While recovering from surgery, an injured worker in Florida typically receives temporary total disability benefits if a physician places them on no-work status. TTD pays two-thirds of the worker’s average weekly wage, subject to a maximum of $1,358 per week for injuries in 2026. For certain catastrophic injuries like loss of a limb or paralysis, the rate increases to 80% of the average weekly wage for up to six months.
If the worker returns to work in a limited capacity during recovery, earning less than before the injury, they may receive temporary partial disability instead, calculated at 80% of the difference between 80% of the pre-injury wage and their current earnings.
Both TTD and TPD are capped at a combined total of 104 weeks. Benefits end when the worker reaches MMI, returns to earning their pre-injury wage, or hits the 104-week limit, whichever comes first. For workers undergoing complex surgeries with extended recovery periods, the 104-week cap can become a real constraint, and any remaining lost wages beyond that window become part of the settlement negotiation rather than an ongoing benefit.

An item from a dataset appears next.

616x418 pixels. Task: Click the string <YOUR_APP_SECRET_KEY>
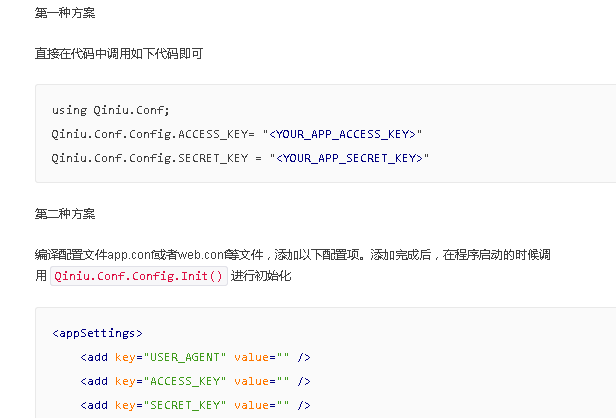(349, 158)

Surgery is the single most significant variable in most Florida workers’ comp settlements, but it doesn’t operate in isolation. Several other factors shape the final number:
Effective January 1, 2025, Florida significantly increased the reimbursement rates carriers must pay for surgical care under workers’ compensation. Senate Bill 362, signed by the Governor on June 14, 2024, raised the maximum reimbursement allowance for surgical procedures from 140% of Medicare rates to 210% of Medicare, a 50% increase. Non-surgical physician reimbursement rose from 110% to 175% of Medicare. The legislation was projected to increase overall workers’ compensation system costs by 7.3%, or approximately $286 million.
While the legislation’s analysis did not specifically model the impact on individual settlement values, the logic is direct: higher surgical reimbursement rates mean the carrier’s exposure for any surgical case is now greater, which in turn increases the baseline around which settlements are negotiated. Expert witness fees also rose from $200 to $300 under the same law, marginally increasing litigation costs.
Legal representation plays a particularly significant role in surgical workers’ comp cases because these claims involve complex medical evidence, impairment rating disputes, and high-stakes negotiations over future medical exposure. Attorneys can challenge IME findings, petition for EMA appointments, ensure that impairment ratings are properly assigned, and calculate future medical costs that an unrepresented worker might undervalue.
Florida regulates workers’ comp attorney fees under Statute 440.34, which originally set fees on a sliding scale: 20% of the first $5,000 in benefits secured, 15% of the next $5,000, and 10% of the remaining amount. In 2016, the Florida Supreme Court ruled that statutory fee cap unconstitutional in Castellanos v. Next Door Company, finding that the mandatory formula created an irrebuttable presumption that violated due process. The ruling restored the authority of judges of compensation claims to award reasonable hourly fees rather than being locked into the statutory percentages. When a claimant’s attorney successfully obtains benefits after the carrier denies them, the carrier is responsible for paying the attorney’s fees.